In anticipation of acquiring sports franchises, Paulson formed Shortstop, LLC, which was organized as a Delaware entity. In May 2007 Paulson's investment group, Shortstop, purchased the Portland Beavers and the Portland Timbers from California businessman Abe Alizadeh. The purchase made Shortstop the Beavers' fourth owners since 2001. Hank Paulson, Merritt Paulson's father, was a minority partner in the company. The Portland Beavers played the 2007–2010 seasons under the ownership and management of Paulson's Shortstop organization.

In 2010, Paulson sold the Portland Beavers, to focus on soccer. Paulson and his advisors moved ahead with plans to remodel PGE Park. The stadium was remodeled into a soccer-and-football only configuration for the MLS's 2011 expansion Portland Timbers. That meant that there was no longer a stadium facility in Portland for the Beavers to play on the AAA baseball level.

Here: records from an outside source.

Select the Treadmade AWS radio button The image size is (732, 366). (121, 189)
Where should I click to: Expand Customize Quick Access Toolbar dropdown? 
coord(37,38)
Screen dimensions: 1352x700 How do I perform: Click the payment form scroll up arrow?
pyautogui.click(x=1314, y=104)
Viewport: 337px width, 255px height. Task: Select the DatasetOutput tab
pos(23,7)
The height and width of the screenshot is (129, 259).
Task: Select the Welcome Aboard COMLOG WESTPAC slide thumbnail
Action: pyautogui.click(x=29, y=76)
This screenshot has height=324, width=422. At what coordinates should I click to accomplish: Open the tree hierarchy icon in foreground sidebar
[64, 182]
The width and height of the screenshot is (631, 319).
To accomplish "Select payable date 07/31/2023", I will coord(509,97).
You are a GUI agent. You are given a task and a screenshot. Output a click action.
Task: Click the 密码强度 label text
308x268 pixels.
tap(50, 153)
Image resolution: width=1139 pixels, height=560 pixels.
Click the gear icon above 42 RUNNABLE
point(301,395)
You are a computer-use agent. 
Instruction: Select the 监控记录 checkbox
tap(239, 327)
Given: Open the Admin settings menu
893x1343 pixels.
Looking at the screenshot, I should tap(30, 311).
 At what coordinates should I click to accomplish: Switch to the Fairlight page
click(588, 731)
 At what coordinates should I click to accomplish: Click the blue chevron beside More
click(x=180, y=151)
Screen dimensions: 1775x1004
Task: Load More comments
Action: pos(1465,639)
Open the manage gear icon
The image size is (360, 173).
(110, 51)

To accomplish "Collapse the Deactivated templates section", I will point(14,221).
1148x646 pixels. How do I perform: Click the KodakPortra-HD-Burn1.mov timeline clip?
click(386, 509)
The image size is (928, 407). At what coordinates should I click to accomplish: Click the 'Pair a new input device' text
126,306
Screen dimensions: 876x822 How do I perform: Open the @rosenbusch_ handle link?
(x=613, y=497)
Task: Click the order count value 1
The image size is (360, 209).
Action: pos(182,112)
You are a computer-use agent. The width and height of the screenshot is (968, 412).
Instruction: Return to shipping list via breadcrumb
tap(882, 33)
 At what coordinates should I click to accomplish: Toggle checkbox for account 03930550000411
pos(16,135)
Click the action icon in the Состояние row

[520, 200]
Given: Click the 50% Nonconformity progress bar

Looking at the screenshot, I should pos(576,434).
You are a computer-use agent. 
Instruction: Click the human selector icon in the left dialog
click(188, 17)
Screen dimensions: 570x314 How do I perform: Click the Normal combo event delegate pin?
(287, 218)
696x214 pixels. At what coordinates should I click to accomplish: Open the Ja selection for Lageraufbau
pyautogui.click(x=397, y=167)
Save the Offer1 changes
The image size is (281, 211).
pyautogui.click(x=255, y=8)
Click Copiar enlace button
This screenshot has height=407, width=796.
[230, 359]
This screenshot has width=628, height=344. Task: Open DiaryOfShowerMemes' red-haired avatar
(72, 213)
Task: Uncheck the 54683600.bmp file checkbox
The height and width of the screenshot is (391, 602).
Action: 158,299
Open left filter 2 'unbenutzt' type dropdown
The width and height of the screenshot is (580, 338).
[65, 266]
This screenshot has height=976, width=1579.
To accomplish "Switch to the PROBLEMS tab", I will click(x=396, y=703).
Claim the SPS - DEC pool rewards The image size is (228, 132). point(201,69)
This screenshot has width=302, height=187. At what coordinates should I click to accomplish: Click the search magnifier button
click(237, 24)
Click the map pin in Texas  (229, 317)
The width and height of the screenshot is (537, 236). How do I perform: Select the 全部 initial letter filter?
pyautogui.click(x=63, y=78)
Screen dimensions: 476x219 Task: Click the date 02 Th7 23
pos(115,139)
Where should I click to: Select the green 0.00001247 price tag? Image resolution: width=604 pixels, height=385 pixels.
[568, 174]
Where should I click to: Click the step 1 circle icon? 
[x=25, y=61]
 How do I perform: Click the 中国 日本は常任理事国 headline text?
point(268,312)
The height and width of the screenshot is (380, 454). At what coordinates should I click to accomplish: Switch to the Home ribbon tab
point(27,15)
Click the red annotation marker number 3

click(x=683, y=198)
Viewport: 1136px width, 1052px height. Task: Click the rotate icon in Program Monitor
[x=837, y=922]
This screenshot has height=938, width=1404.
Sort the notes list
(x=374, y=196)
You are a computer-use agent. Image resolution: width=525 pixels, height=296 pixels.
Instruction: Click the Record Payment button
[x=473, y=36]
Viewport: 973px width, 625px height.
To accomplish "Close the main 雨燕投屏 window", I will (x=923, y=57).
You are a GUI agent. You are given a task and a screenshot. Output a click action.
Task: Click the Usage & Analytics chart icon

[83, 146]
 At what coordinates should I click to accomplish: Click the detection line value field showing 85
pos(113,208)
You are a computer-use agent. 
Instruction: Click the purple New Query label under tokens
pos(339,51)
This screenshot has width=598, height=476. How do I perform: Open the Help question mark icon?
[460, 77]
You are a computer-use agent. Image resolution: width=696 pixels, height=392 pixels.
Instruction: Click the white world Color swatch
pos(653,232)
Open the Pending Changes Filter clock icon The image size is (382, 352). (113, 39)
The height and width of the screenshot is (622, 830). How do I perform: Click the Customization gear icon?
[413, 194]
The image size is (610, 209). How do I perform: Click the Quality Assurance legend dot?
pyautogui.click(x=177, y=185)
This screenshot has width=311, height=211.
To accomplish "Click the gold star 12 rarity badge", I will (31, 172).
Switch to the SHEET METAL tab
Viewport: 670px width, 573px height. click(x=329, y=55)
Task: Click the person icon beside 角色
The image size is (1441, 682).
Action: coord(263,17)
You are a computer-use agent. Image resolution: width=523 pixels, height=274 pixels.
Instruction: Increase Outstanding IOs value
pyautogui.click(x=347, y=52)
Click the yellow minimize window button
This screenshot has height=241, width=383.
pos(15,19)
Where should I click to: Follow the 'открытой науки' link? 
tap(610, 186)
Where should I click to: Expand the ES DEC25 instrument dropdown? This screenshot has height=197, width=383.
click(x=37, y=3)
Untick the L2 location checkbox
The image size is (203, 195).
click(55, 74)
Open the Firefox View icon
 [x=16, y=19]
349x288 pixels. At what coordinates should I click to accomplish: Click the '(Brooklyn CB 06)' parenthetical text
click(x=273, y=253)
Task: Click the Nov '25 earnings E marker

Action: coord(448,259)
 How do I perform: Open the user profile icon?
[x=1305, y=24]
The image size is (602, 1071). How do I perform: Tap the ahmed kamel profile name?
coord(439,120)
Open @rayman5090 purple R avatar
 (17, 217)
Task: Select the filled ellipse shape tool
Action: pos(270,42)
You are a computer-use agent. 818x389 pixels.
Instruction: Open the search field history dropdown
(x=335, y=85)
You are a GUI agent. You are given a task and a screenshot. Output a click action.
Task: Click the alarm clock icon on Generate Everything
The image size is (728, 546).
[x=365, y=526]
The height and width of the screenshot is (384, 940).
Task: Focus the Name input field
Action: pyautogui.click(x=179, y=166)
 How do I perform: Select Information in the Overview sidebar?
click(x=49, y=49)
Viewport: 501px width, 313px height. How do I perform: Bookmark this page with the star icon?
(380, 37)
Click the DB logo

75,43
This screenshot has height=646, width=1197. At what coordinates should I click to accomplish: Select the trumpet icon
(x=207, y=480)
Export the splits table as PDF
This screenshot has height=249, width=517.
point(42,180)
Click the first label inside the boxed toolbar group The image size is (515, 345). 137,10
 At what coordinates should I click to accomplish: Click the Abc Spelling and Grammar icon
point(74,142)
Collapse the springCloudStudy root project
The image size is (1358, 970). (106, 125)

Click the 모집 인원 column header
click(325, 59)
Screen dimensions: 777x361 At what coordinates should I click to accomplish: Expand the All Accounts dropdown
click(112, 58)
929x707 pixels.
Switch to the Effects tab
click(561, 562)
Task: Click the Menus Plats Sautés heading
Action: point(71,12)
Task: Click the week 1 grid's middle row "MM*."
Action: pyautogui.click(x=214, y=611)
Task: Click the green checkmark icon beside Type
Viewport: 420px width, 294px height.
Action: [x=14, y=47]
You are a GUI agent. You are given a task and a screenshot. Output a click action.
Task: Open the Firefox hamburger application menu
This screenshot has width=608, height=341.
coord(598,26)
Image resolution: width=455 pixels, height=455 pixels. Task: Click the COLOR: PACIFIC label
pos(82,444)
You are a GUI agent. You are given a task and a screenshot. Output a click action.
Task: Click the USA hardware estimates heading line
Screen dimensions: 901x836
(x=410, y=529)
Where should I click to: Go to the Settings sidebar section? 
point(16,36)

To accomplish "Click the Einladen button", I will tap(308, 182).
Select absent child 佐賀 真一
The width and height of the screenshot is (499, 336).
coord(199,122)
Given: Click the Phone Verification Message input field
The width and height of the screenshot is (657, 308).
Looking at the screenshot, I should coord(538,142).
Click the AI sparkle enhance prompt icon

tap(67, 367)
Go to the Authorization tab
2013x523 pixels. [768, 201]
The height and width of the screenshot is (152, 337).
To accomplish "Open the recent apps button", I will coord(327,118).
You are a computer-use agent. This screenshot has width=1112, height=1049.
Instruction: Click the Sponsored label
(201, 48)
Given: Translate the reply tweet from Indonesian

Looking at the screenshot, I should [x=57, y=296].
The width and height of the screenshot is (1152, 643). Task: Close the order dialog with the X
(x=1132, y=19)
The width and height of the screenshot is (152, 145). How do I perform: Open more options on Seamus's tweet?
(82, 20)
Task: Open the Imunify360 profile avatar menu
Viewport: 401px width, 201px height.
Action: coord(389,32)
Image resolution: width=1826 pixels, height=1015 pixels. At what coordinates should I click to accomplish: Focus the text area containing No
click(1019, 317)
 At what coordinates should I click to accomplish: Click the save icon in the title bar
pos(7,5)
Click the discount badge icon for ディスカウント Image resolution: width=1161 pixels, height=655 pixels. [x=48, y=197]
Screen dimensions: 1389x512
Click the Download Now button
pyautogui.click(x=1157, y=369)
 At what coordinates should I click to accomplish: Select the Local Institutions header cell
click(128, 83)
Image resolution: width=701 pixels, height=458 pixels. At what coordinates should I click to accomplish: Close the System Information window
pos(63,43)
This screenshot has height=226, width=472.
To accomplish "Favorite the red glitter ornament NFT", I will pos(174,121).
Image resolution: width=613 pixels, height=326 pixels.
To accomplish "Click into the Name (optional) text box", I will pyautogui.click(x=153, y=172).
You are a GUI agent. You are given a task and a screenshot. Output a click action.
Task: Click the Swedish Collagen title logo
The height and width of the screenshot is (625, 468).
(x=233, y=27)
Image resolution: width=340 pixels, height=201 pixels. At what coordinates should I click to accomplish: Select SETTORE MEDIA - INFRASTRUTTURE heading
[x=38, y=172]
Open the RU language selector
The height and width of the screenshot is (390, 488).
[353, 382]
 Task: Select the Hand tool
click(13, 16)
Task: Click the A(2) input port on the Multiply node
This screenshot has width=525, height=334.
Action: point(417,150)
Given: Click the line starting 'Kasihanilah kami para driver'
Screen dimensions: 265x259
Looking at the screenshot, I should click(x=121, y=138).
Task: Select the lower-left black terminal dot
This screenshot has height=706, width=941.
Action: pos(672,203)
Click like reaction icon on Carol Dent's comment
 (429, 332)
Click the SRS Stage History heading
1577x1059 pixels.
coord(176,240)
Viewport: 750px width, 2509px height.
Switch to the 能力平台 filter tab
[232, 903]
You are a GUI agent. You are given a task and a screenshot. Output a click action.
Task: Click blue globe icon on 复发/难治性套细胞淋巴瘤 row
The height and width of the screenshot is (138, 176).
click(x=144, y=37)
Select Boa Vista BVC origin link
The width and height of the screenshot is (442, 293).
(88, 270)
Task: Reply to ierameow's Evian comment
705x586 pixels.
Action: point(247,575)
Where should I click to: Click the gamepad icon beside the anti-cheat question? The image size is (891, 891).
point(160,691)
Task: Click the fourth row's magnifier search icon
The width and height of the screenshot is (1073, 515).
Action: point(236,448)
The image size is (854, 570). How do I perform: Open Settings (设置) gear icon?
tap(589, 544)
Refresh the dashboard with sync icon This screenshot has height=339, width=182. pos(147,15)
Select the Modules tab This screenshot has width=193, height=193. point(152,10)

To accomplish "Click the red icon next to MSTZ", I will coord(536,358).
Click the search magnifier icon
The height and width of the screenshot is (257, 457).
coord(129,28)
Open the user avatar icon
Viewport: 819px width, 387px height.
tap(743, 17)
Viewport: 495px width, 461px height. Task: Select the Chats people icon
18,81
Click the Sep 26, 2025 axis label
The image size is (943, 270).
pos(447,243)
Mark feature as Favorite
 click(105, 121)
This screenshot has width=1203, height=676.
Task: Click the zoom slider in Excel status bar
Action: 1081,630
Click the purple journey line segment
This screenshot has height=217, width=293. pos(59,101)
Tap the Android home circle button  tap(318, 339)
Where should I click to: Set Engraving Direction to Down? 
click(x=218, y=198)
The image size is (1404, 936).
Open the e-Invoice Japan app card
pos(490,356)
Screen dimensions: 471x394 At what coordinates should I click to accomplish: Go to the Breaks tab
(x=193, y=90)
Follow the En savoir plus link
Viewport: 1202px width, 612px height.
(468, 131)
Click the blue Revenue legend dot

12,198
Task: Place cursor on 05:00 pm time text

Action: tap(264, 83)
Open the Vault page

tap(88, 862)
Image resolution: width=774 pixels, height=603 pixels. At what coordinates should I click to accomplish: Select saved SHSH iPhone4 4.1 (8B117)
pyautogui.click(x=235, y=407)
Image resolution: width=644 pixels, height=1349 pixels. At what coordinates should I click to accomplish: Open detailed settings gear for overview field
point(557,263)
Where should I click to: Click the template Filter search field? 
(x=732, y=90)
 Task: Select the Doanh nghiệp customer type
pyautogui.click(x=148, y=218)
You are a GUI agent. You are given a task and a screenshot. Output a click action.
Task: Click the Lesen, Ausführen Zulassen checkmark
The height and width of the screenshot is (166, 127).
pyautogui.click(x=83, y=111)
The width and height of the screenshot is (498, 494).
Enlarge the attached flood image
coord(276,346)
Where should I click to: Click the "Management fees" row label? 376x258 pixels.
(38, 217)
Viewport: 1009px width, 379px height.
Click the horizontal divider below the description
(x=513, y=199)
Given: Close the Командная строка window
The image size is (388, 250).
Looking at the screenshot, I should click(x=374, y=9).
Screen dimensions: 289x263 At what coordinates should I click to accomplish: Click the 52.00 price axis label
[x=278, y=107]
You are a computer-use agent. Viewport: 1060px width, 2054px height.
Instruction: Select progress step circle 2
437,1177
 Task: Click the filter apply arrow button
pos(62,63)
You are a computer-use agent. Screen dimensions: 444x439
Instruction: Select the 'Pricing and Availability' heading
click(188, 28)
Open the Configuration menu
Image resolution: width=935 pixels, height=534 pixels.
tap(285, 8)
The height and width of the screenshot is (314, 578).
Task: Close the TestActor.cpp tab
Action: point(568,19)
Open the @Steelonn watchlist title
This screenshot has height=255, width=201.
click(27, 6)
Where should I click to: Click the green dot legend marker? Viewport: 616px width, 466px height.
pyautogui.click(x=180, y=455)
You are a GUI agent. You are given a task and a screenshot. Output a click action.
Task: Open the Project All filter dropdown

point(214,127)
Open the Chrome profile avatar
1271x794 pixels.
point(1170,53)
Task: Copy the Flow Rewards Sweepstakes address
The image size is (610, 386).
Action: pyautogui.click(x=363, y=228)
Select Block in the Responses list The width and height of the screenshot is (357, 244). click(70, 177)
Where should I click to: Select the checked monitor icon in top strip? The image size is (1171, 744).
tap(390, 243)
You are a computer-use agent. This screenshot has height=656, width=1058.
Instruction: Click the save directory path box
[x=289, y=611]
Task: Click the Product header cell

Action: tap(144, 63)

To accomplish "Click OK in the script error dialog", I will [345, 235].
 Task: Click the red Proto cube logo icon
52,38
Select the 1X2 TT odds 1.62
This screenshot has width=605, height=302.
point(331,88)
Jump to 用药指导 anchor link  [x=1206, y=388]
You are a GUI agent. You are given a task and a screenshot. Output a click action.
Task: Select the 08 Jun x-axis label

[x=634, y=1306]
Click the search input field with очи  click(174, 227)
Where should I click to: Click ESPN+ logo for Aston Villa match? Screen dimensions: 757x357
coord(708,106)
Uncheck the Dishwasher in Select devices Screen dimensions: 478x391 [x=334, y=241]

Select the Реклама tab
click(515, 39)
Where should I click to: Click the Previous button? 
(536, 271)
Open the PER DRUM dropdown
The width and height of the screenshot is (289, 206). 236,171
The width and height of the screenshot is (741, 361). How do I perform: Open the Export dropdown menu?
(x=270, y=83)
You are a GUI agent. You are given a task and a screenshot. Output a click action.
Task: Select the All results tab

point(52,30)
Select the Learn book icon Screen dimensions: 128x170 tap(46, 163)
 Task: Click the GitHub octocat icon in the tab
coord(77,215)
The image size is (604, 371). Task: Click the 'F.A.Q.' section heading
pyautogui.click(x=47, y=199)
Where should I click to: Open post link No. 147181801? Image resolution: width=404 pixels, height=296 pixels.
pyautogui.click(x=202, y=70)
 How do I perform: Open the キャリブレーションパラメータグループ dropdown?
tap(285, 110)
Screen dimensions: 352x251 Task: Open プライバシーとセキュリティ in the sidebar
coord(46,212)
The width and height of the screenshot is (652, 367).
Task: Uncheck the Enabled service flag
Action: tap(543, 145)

===Portland Timbers and Peregrine Sports LLC===
Paulson established Peregrine Sports LLC. In 2009, the city of Portland and the Merritt Paulson-led Peregrine were awarded a Major League Soccer (MLS) expansion franchise for 2011, named the Portland Timbers. The Portland City Council approved a $31 million agreement to renovate PGE Park as a soccer- and football-specific stadium. Naming rights were sold for the stadium. After cost overruns, the renovations totaling $40 million were complete. The former PGE Park became Jeld-Wen Field now known as Providence Park.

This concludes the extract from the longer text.